Elk eigendom in handen van de geestelijkheid is in principe zondig.

Er werd gesteld dat de mogelijkheid van particulier vruchtgebruik van een eigendom een ​​besluit moet zijn dat aan de staat wordt toegeschreven en niet aan de kerk. Het veronderstelde de noodzaak voor de staat om land van de kerk over te nemen.

Het jaar daarop ontbood de bisschop van Londen hem, samen met zijn beschermer, John of Gaunt, om te getuigen in een proces waarin hij werd beschuldigd van predikingsfouten.

Het proces vond niet plaats, omdat de mannen die loyaal waren aan Gaunt de persoonlijke bewaker van de bisschop aanvielen en Wycliffe werd bevrijd uit St. Paul's Cathedral, waar hij moest getuigen.

Paus Gregorius XI vaardigde vijf stieren uit waarin hij Wycliffe's achttien conclusies veroordeelde en zijn arrestatie beval in afwachting van de verificatie van de feiten.

Zelfs met zijn vrijheid bedreigd, verscheen de hervormer opnieuw voor het parlement om kritiek te uiten op het vertrek van Engelse waarden in de handen van de kerk.

De kerk en twee pausen

Ondertussen was de kerk verdeeld. Clemens VII was in Avignon tot paus gekozen door de Franse geestelijkheid, en Urbanus VI bracht de zetel van het pausdom terug naar Rome.
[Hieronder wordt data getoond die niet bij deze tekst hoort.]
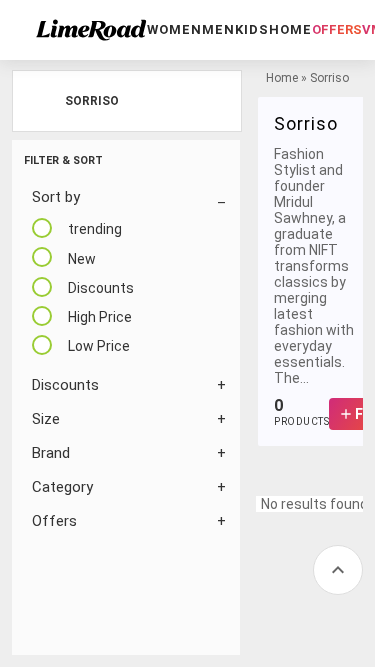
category (62, 487)
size (46, 419)
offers (337, 29)
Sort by (56, 197)
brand (51, 453)
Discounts (65, 385)
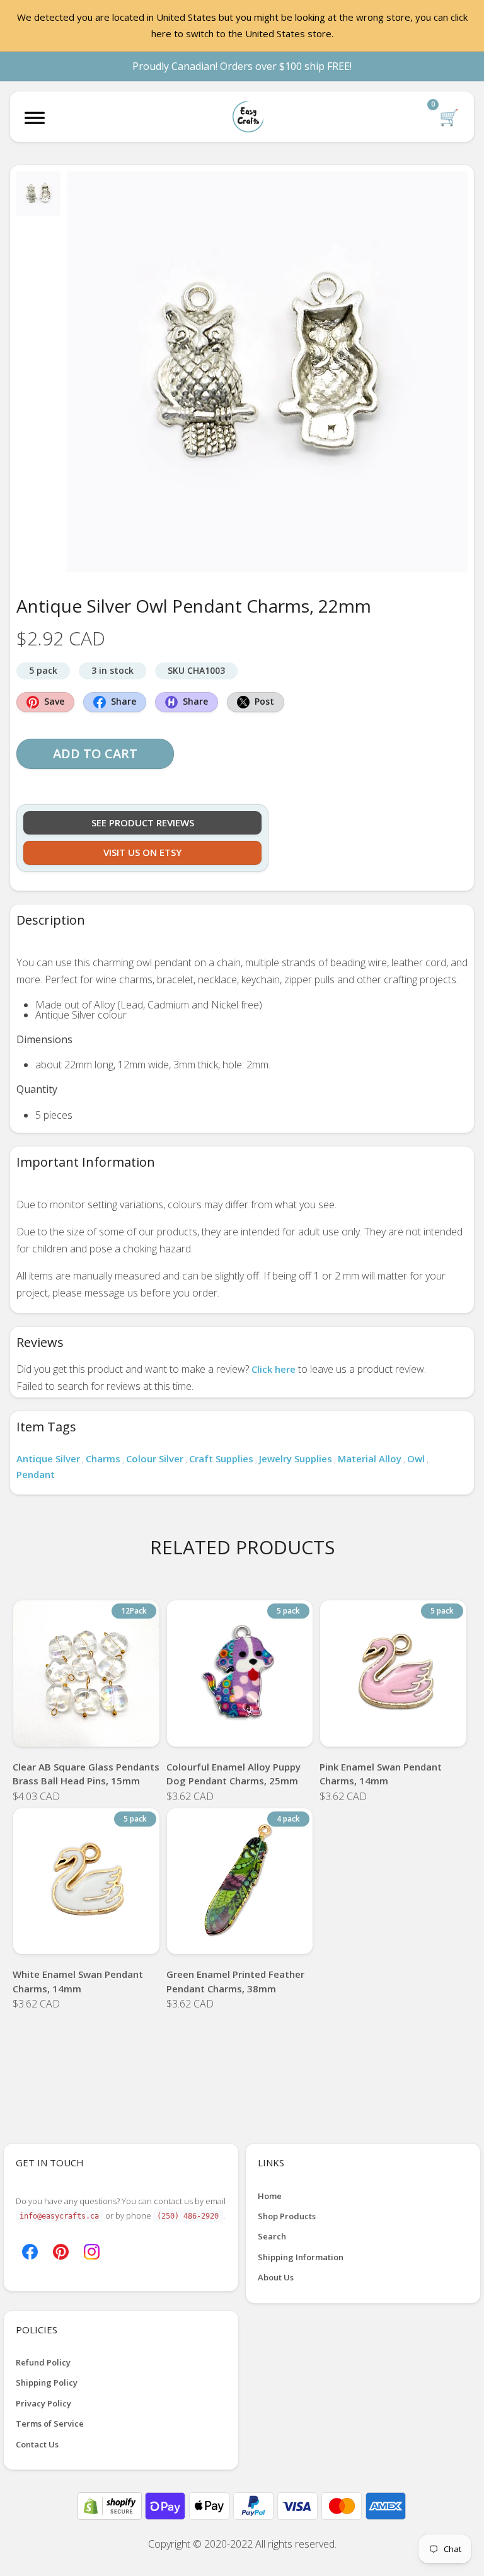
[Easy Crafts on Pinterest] (61, 2250)
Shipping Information (300, 2257)
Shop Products (287, 2216)
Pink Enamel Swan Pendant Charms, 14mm (381, 1774)
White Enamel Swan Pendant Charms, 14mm (78, 1981)
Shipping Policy (47, 2382)
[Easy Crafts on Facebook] (30, 2250)
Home (270, 2196)
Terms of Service (50, 2423)
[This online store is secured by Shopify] (111, 2504)
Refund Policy (43, 2362)
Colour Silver (154, 1458)
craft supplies (221, 1458)
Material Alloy (369, 1458)
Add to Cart (95, 753)
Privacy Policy (43, 2403)
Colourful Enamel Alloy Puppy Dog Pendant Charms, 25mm (233, 1774)
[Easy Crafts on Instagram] (92, 2250)
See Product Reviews (142, 822)
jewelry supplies (295, 1458)
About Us (276, 2277)
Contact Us (37, 2444)
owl (416, 1458)
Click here (273, 1369)
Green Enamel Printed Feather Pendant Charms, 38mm (235, 1981)
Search (272, 2236)
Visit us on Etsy (142, 852)
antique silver (48, 1458)
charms (103, 1458)
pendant (35, 1474)
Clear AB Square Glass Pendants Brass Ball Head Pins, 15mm (86, 1774)
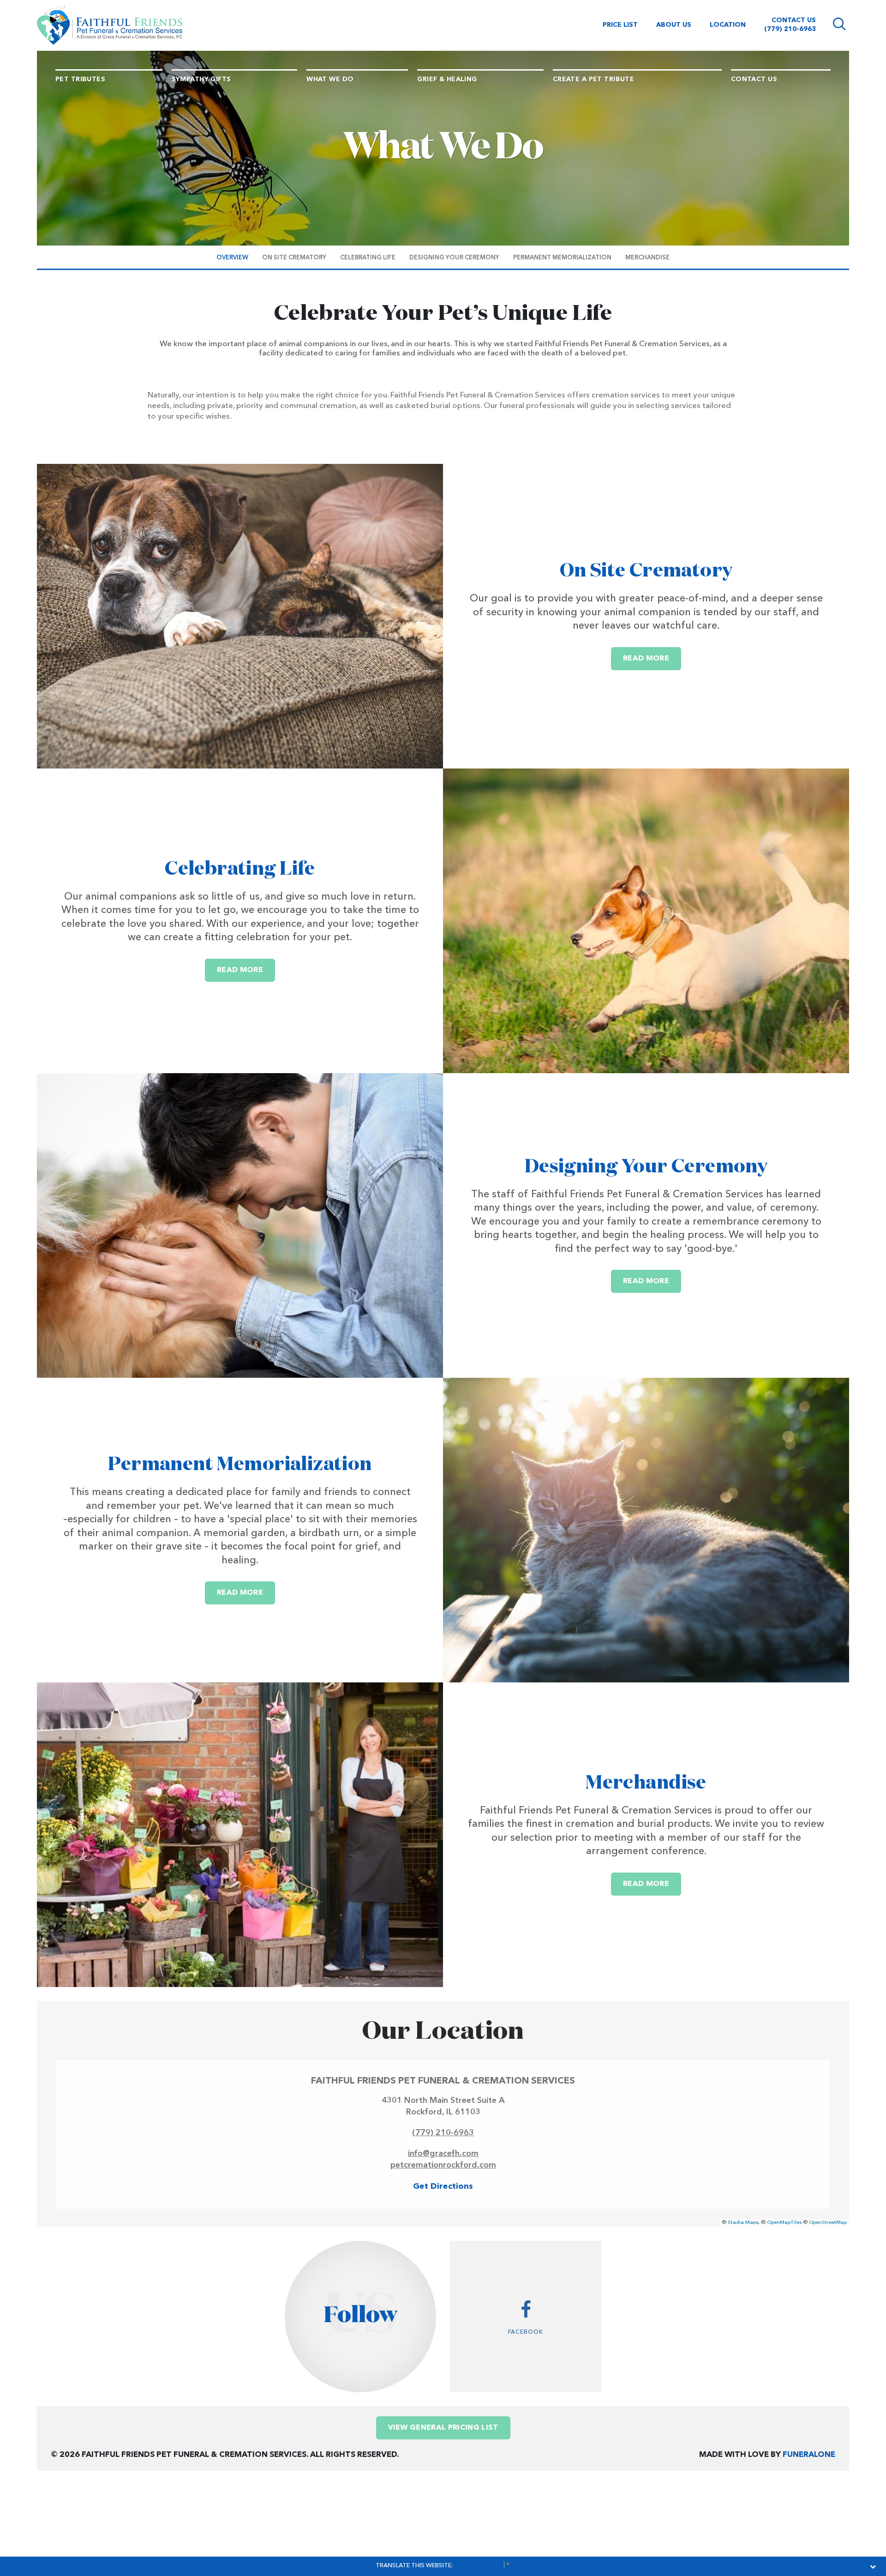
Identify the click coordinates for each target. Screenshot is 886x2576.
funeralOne (809, 2455)
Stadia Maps (743, 2222)
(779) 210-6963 (790, 29)
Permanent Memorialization (239, 1464)
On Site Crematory (646, 571)
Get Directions (443, 2186)
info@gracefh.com (443, 2154)
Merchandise (646, 1783)
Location (728, 25)
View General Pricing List (443, 2428)
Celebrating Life (240, 869)
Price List (620, 25)
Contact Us (794, 20)
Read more (652, 658)
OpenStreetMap (828, 2222)
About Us (673, 25)
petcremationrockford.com (443, 2165)
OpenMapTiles (784, 2222)
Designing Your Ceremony (646, 1167)
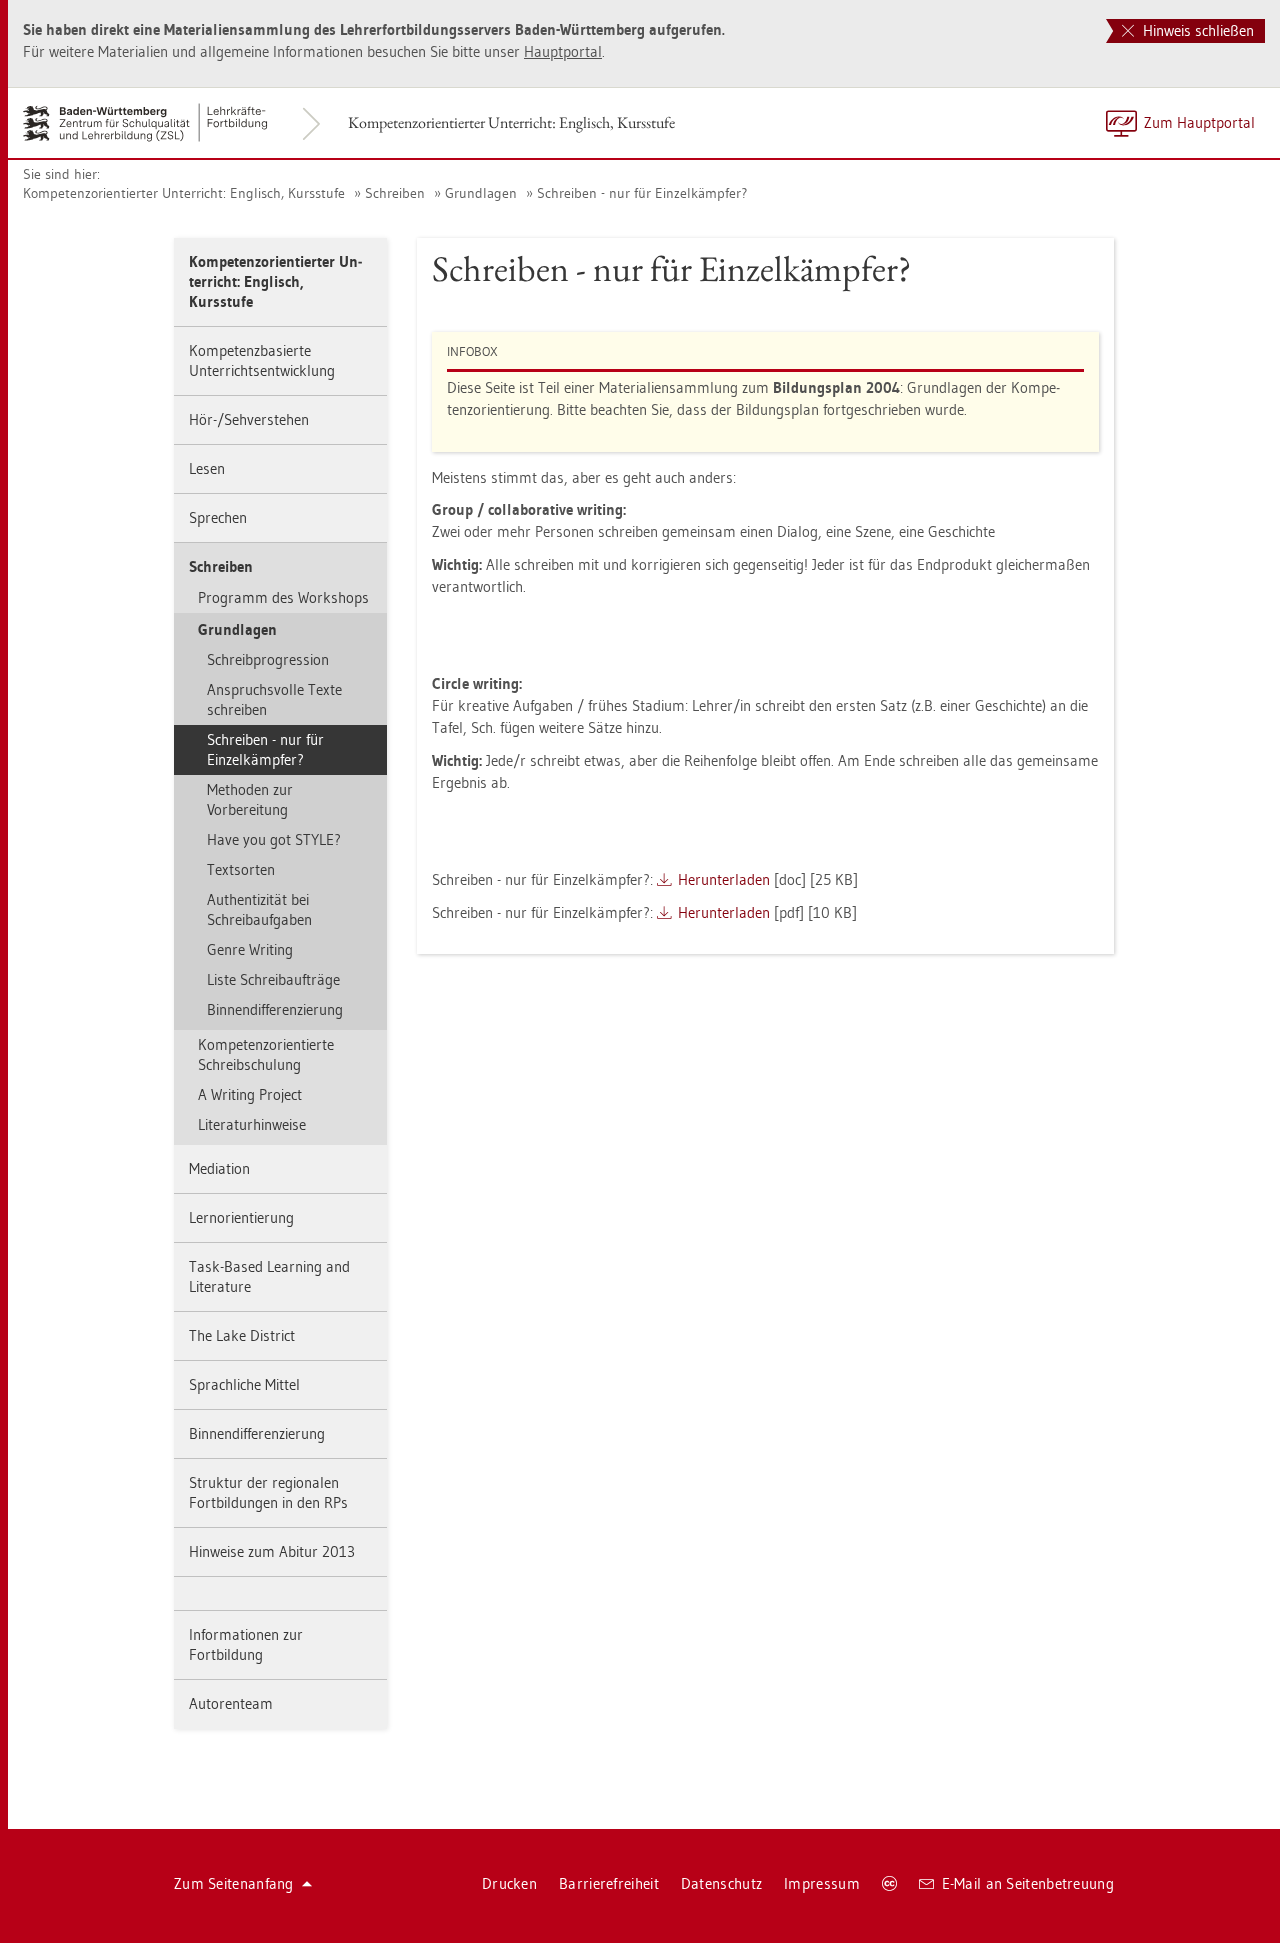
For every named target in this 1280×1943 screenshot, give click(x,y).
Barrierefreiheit (609, 1883)
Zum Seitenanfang (234, 1883)
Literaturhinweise (252, 1124)
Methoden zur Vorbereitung (250, 799)
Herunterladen (724, 879)
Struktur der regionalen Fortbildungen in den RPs (268, 1492)
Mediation (219, 1168)
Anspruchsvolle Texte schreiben (274, 699)
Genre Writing (250, 949)
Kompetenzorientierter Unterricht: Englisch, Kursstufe (511, 122)
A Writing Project (250, 1094)
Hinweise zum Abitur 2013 (272, 1551)
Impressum (822, 1883)
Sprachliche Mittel (244, 1384)
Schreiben (395, 193)
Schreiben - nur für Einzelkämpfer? (642, 193)
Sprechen (218, 517)
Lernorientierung (241, 1217)
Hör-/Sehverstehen (249, 419)
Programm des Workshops (283, 597)
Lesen (207, 468)
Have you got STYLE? (274, 839)
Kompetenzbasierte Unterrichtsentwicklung (262, 360)
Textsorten (241, 869)
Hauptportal (563, 51)
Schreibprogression (268, 659)
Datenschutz (721, 1883)
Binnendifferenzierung (275, 1009)
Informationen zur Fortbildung (246, 1644)
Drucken (509, 1883)
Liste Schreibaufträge (273, 979)
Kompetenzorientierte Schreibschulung (266, 1054)
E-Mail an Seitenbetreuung (1028, 1883)
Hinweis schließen (1196, 30)
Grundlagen (481, 193)
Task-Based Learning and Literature (269, 1276)
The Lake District (242, 1335)
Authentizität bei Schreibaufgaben (259, 909)
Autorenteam (231, 1703)
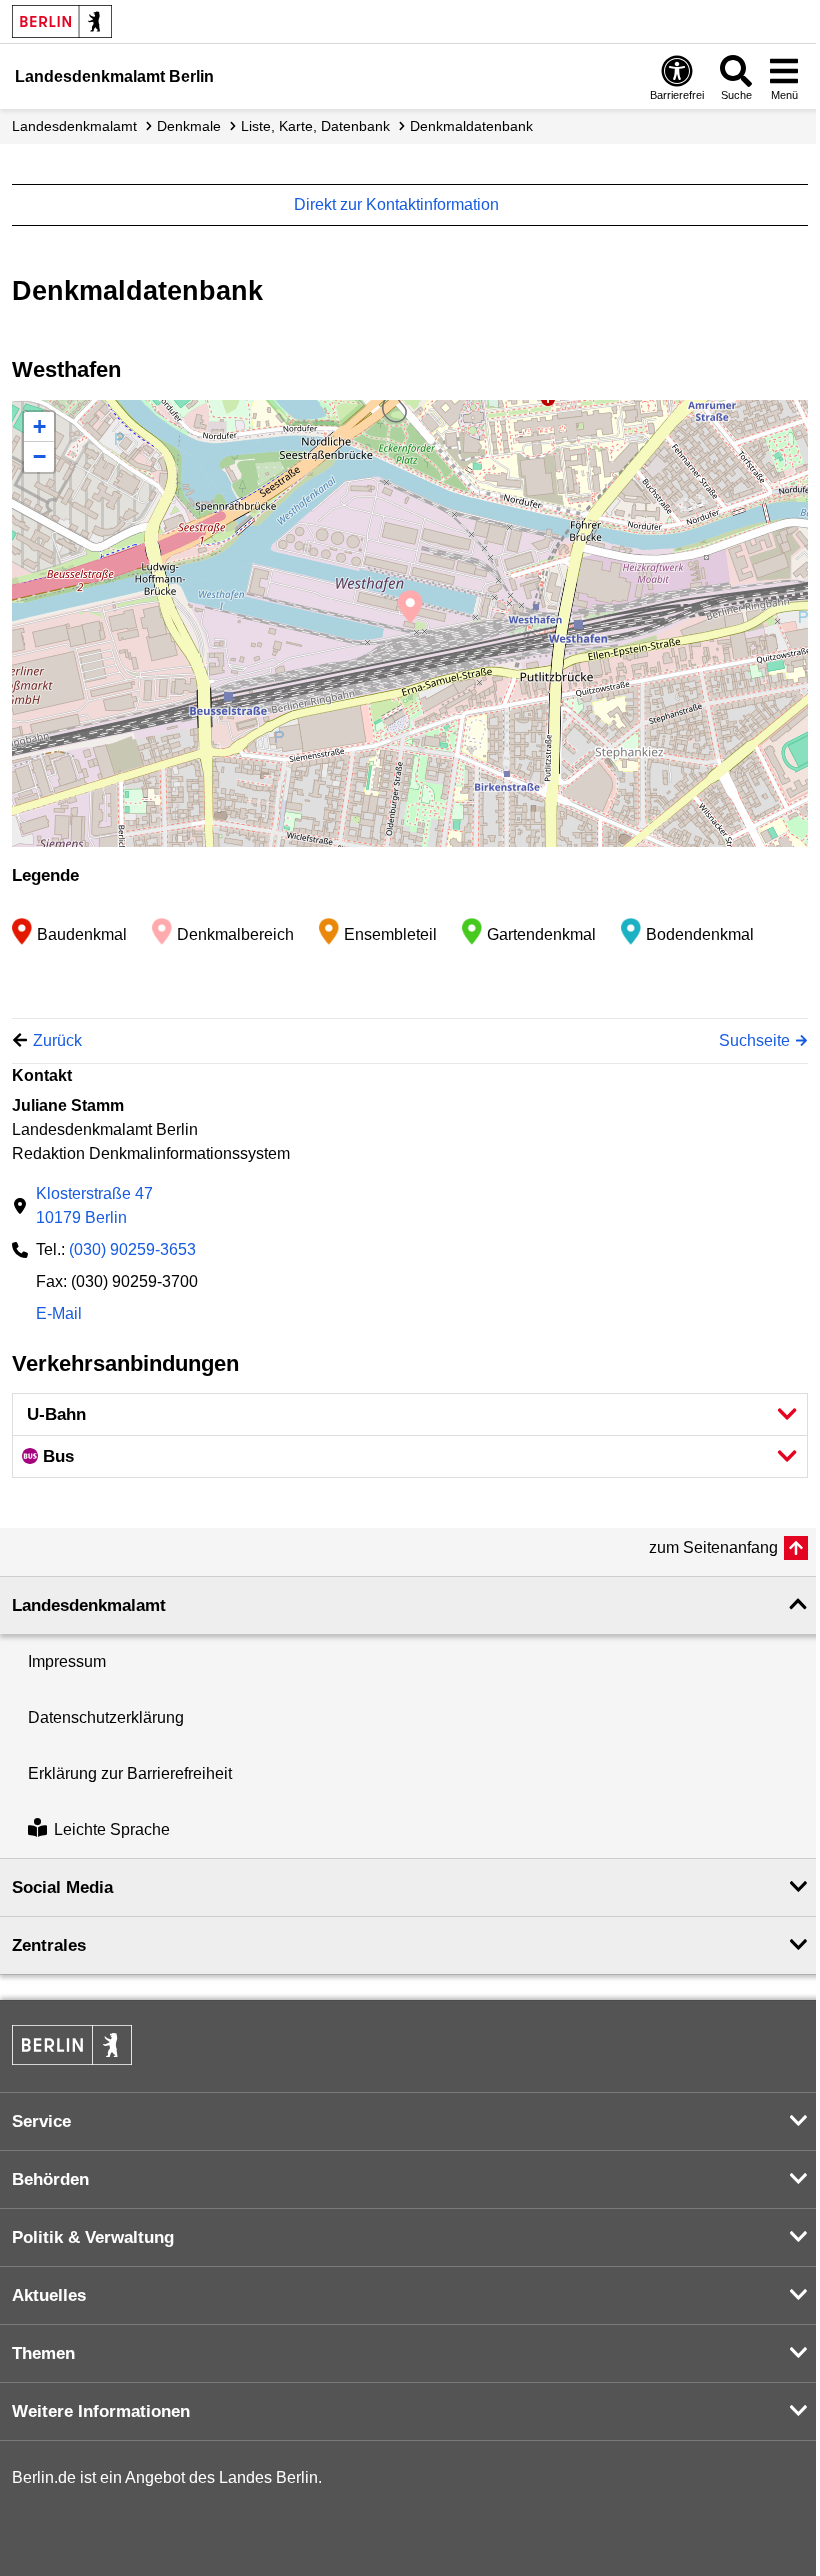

De botsing tussen de twee pausen was wat John Wycliffe nodig had om de pausen de Antichrist te noemen. Hij keerde zich tegen alle dogma's van de kerk: vergeving van zonden, de gastheer, alles was een doelwit voor Wycliffe's aanvallen.

Terwijl Wycliffe radicaliseerde, werd hij een belemmering voor het Britse buitenlandse beleid en Gaunt vroeg hem te zwijgen. Er ontstond een kloof tussen Wycliffe en het Parlement.

Laatste jaren en overlijden

Het populaire enthousiasme voor Wycliffe, gewekt door zijn steeds kritischer wordende ideeën over sociale ongelijkheid, deed het wantrouwen groeien dat de adel, die hem voorheen steunde, in hem groeide.

De gevolgen van oorlog werden sterker gevoeld onder de nederigsten. Lage productie, werkloosheid en de Zwarte Dood lieten een panorama van ellende achter.

De regering nam alleen maatregelen om de belangen van de adel te beschermen. De doctrines van Wycliffe dienden als ideologische steun voor de boeren, die onder leiding van Wat Tyler Londen binnenvielen.

De situatie kalmeerde pas met de dood van Tyler en de afschaffing van dienstbaarheid, de grootste eis van de plattelandsarbeider.

De boeren verlieten Londen met de vrijlating van de gevangenen en de belofte van andere maatregelen. Maar kort daarna herriep de koning de afschaffing van de lijfeigenschap.

Wycliffe werd veroordeeld door de aartsbisschop van Canterbury, hoewel hij de functie van rector behield. Hij zette zijn werk voort en schreef aan het eind van zijn leven Trialogus, een samenvatting van zijn theorieën.

John Wycliffe stierf in Lutterworth, Engeland, op 31 december 1384, als gevolg van een beroerte.

In 1415 beval het Concilie van Konstanz dat zijn stoffelijk overschot zou worden verbrand en dat de as in de wateren van de Swift River zou worden gegooid, waarin Lutterworth baadt.